John Mokomoko, with a picture of his imprisoned dog, has led the fightback by owners, and is determined to make authorities pay.Source: The Australian
NO one is quite sure how Tango the dog managed to escape the electrified fence of his backyard enclosure on the Gold Coast in April 2004. But when council dog catchers came across the brindle-and-white pooch loping around the suburban streets of Parkwood later that day, they bundled him into a van on suspicion of being an American pit bull terrier an offence punishable by death in certain parts of Queensland. It was the beginning of a five-year saga that has made Tango the poster-boy in the War on Dogs.
A year before Tango went for his unauthorised walk, Gold Coast City Council had introduced the harshest pit-bull crackdown in the country, warning that any unregistered or wrongly registered pit bulls would be euthanased. The zero-tolerance policy had been announced after a 30-year-old woman crossing a street south of Surfers Paradise was attacked from behind by an unregistered pit bull that savaged her face, almost tore off her bottom lip and ripped open a gash in her right calf that required 100 stitches. The victim, Jayne Gair, had hobbled into the council chambers on crutches a month after the attack, her face a mess of red welts, to demand the banning of the dogs.
But as Gold Coast City Council has discovered to its great cost, banning pit bulls is not as easy as it might seem.
Take the case of Tango: council officers who examined the dog decreed that he met the criteria for an American pit bull terrier cross-breed. But the dog’s owners, John Mokomoko and Kylie Chivers, insisted he was an American Staffordshire terrier cross-breed. After hiring a lawyer to get Tango off death row and transferred to a kennel in NSW – where he still lives in exile to this day – they began investigating the council’s identification procedures.
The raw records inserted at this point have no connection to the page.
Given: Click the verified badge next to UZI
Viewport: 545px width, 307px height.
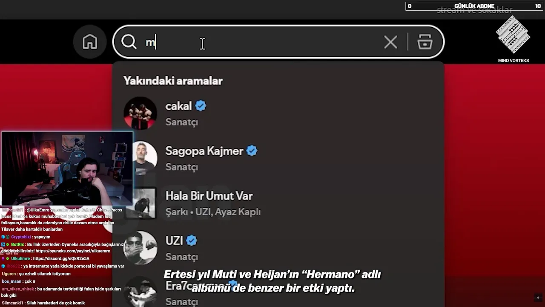Looking at the screenshot, I should (x=192, y=240).
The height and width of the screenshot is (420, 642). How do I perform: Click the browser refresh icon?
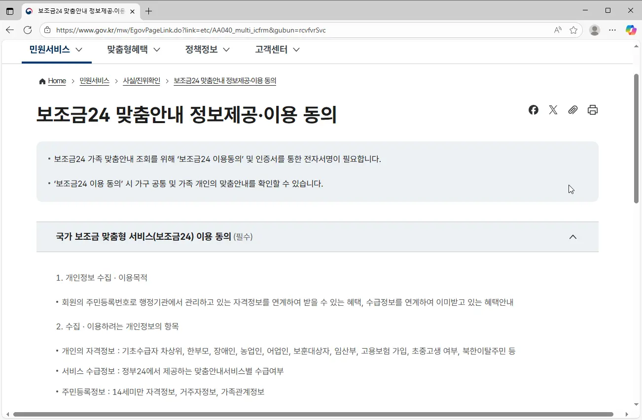point(28,30)
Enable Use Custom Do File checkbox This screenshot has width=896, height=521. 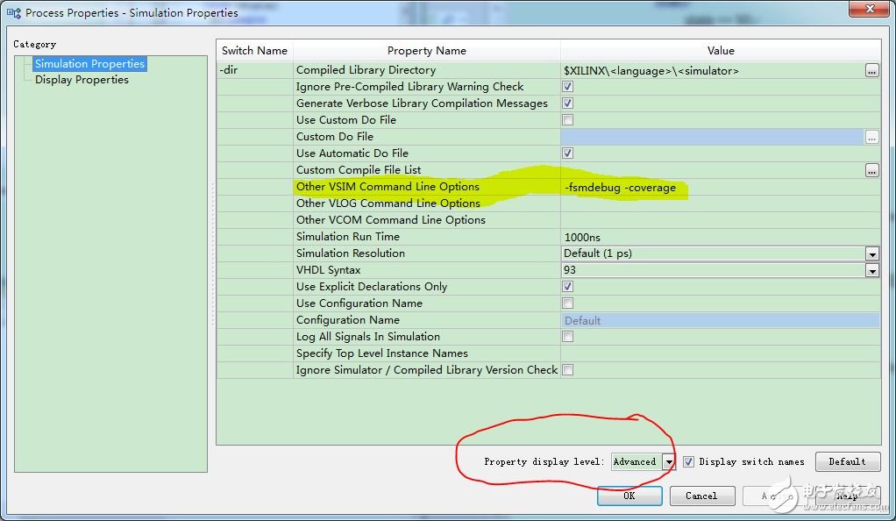567,120
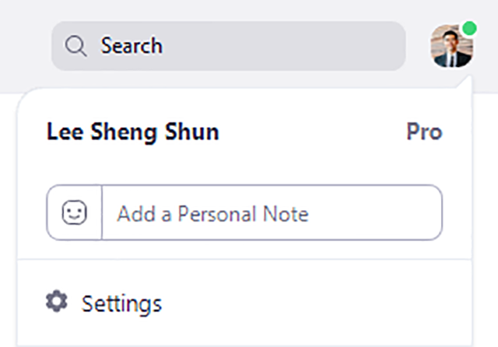Click the Search placeholder text
Viewport: 498px width, 347px height.
pyautogui.click(x=132, y=46)
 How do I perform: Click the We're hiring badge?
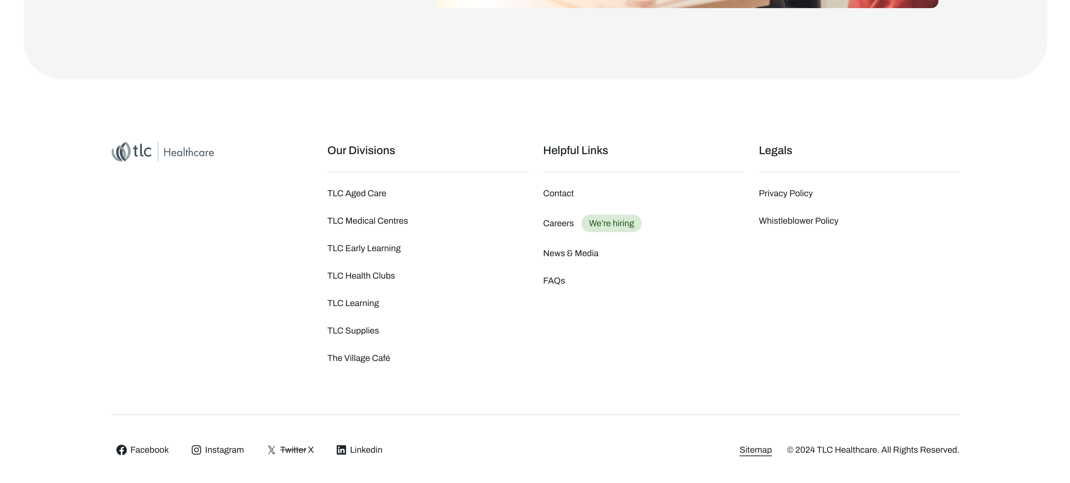[x=611, y=223]
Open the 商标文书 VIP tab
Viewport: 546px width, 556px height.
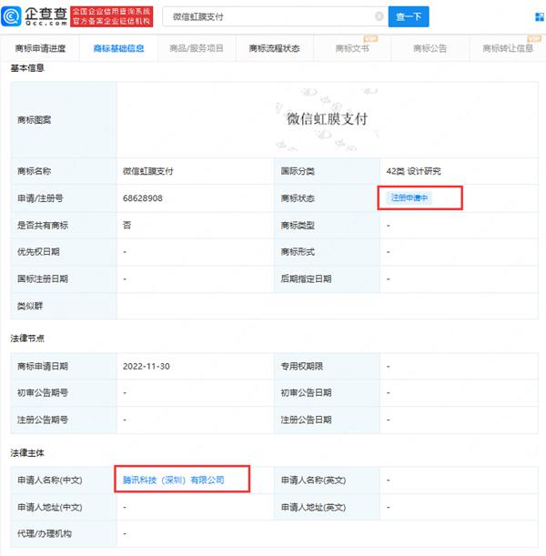pos(350,48)
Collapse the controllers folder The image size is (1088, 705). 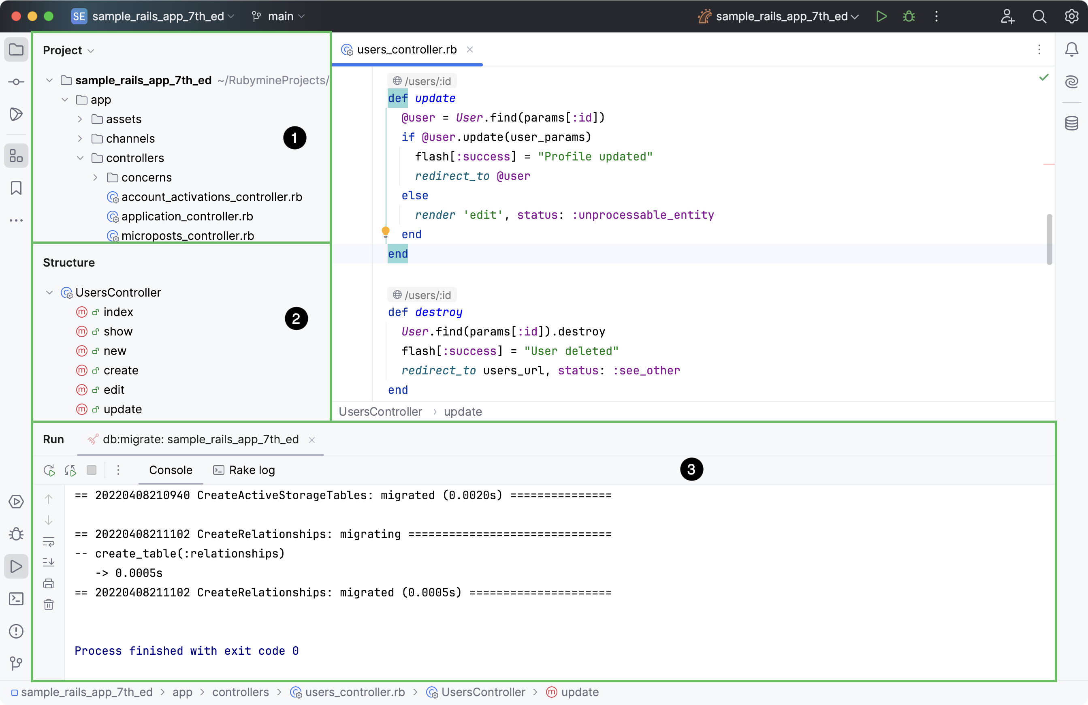click(80, 158)
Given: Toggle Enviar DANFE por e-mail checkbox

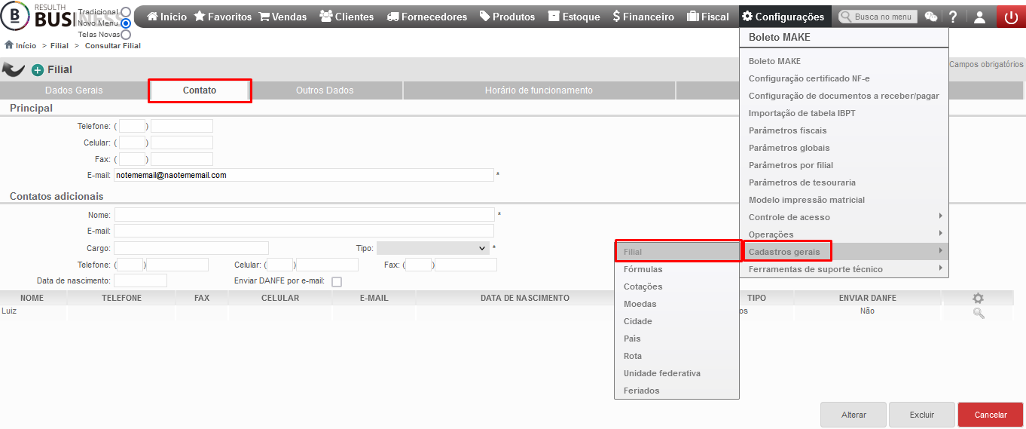Looking at the screenshot, I should (x=337, y=281).
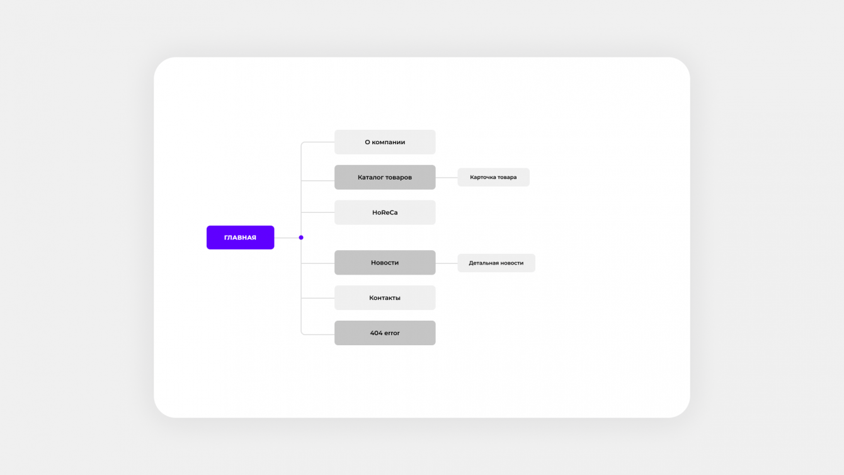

Since then John Mokomoko has become the Gold Coast City Council’s worst nightmare, a relentlessly methodical litigant who has helped humiliate the expertise of council dog catchers in court and amassed a file on 5000 Queensland dogs that he claims were either destroyed or forced interstate on the basis of wrongful identification as pit bulls. In February he aims to convince the Queensland Supreme Court that Tango got a bum rap, and that thousands of dogs like him across Queensland may have been wrongfully dispatched to the big kennel in the sky. The case, he believes, will open a floodgate of litigation. “I’ve got a list of around 5000 dog owners in southeast Queensland who are waiting for someone to get a win in the Supreme Court,” he says. “Each case could eventually cost the councils at least half a million dollars. Once the precedent has been set, it’ll open a Pandora’s box.”